§ WHAT THE TASK ASKS: Locate each line of the material that contains "from", then return it.

§ RECORDS FOR PROCESSING:
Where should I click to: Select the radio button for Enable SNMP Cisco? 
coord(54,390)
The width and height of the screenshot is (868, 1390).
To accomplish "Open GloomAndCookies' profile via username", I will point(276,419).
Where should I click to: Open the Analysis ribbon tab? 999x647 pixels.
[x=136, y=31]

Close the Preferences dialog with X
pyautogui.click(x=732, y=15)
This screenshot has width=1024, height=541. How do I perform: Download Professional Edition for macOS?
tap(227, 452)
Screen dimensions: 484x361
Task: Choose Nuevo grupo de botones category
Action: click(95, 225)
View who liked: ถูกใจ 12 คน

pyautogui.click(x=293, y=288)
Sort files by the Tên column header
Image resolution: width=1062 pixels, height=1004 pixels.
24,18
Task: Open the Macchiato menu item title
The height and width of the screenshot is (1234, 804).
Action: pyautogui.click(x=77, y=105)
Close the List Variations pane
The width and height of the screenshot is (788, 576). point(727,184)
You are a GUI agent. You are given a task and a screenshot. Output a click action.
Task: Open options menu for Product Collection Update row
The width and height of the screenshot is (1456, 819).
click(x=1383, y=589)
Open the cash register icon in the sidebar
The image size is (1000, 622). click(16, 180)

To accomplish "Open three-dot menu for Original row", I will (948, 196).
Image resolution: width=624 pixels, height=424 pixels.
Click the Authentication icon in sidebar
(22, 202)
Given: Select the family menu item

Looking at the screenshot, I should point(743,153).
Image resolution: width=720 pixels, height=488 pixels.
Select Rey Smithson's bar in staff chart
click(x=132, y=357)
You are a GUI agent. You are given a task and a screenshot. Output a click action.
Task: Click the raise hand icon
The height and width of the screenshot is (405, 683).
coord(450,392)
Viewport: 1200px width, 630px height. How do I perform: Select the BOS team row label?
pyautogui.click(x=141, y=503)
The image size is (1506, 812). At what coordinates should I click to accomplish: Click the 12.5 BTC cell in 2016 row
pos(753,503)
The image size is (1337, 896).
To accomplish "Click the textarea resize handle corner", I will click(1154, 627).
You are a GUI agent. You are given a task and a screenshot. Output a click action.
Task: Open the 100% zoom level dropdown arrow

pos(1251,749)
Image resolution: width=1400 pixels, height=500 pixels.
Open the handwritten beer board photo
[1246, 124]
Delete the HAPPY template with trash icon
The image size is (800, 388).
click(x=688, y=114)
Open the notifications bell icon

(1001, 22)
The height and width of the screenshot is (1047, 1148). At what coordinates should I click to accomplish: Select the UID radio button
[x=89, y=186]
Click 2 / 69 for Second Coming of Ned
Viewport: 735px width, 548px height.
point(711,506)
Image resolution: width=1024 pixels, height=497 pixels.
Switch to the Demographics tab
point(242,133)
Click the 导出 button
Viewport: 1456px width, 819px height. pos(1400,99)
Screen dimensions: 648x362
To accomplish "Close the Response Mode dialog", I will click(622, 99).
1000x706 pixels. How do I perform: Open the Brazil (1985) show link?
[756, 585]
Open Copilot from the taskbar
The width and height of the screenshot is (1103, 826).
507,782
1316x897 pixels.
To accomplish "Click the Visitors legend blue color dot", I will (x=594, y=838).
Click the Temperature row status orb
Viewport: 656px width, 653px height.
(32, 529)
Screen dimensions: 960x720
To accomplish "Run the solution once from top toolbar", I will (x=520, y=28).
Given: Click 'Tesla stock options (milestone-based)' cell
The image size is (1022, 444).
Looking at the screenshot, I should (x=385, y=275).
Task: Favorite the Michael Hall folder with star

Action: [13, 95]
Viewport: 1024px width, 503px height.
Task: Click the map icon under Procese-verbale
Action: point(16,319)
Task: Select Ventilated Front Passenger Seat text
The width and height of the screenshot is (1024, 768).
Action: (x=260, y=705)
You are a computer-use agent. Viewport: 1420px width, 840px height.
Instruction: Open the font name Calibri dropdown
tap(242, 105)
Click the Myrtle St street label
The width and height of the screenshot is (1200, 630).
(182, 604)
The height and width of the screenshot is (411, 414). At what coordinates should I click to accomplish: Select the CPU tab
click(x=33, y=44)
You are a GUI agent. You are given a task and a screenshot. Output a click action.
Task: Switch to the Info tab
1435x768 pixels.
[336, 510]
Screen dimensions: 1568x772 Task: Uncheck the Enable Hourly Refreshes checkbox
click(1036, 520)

§ RESULT FOR THIS TASK:
Open Copilot from the taskbar
To accomplish "Run the solution once from top toolbar", I will (x=520, y=28).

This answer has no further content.